Puhh. Die 5. Walküre in 6 Monaten. Heute Abend in der Philharmonie Marek Janowski, das Rundfunk-Sinfonieorchester Berlin & sehr gute Solisten. Aha, Herr Thierse ist auch wieder da. Wer hätte einen ausdauernden Wagnerbewunderer in ihm vermutet? Nebliger Novemberabend. Philharmonie, fast ausverkauft.

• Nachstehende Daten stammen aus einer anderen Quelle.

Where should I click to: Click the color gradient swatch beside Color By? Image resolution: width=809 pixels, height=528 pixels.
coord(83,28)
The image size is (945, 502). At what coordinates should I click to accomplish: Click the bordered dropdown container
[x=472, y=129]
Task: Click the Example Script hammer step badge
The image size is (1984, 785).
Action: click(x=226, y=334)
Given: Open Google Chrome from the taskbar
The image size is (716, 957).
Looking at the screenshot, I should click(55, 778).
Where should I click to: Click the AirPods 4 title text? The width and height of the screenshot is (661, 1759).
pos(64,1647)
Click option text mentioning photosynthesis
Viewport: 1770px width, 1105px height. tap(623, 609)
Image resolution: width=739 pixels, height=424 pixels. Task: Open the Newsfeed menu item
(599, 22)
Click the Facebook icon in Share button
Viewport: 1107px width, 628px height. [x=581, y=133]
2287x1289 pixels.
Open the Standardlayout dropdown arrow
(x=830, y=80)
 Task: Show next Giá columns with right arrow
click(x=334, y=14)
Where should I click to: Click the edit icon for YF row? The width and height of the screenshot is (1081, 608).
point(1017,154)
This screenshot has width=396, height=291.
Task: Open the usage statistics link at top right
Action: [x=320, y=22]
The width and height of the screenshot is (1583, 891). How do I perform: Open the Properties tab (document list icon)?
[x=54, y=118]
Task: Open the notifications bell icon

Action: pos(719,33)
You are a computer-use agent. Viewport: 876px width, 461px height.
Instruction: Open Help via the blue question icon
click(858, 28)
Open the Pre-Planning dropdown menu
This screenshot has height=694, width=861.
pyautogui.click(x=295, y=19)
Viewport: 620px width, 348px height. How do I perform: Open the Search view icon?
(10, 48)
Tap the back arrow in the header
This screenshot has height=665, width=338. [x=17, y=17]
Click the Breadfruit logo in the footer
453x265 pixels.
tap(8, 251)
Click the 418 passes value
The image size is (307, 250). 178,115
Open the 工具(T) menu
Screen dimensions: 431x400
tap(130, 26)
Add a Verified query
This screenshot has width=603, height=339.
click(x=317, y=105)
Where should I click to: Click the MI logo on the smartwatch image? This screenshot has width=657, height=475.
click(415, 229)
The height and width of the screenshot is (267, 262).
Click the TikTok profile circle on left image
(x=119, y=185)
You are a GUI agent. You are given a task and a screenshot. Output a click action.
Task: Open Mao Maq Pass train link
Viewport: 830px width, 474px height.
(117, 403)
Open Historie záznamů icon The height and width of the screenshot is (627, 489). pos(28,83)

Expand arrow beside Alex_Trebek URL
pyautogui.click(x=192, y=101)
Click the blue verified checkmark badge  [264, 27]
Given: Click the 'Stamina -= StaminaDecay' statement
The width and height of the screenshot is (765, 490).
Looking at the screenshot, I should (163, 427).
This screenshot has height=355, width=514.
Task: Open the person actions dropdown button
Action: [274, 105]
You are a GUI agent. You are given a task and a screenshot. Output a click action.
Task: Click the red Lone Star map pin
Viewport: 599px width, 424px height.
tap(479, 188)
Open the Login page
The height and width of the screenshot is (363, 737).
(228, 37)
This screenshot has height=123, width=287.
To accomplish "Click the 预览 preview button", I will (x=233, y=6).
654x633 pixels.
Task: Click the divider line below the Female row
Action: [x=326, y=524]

Tomasz Konieczny: Alles in allem der beeindruckendste Walküren-Wotan der letzten 12 Monate. Realistischer in der Deklamation als René Pape (Barenboim, Staatsoper), präsenter als Terje Stensvold (Rattle, Berliner Philharmoniker). Ein Wotan, der Feuer unterm Hintern hat. Rhetorisch sehr stark. Hämmernd schallende Höhe. Sehr interessantes, trockenes, körniges Timbre, das im 3. Akt allerdings a ganz a bissl ermüdet- hier hätten es ein Paar Gramm mehr Pape’scher Schönheitszauber sein dürfen. Jans kleenes Manko: Tomasz Konieczny orientiert ein Lauter- oder Leiserwerden bisweilen nicht am Text, sondern am allgemeinen Phrasenbau. Aber geschenkt – ein großartiger Wotan.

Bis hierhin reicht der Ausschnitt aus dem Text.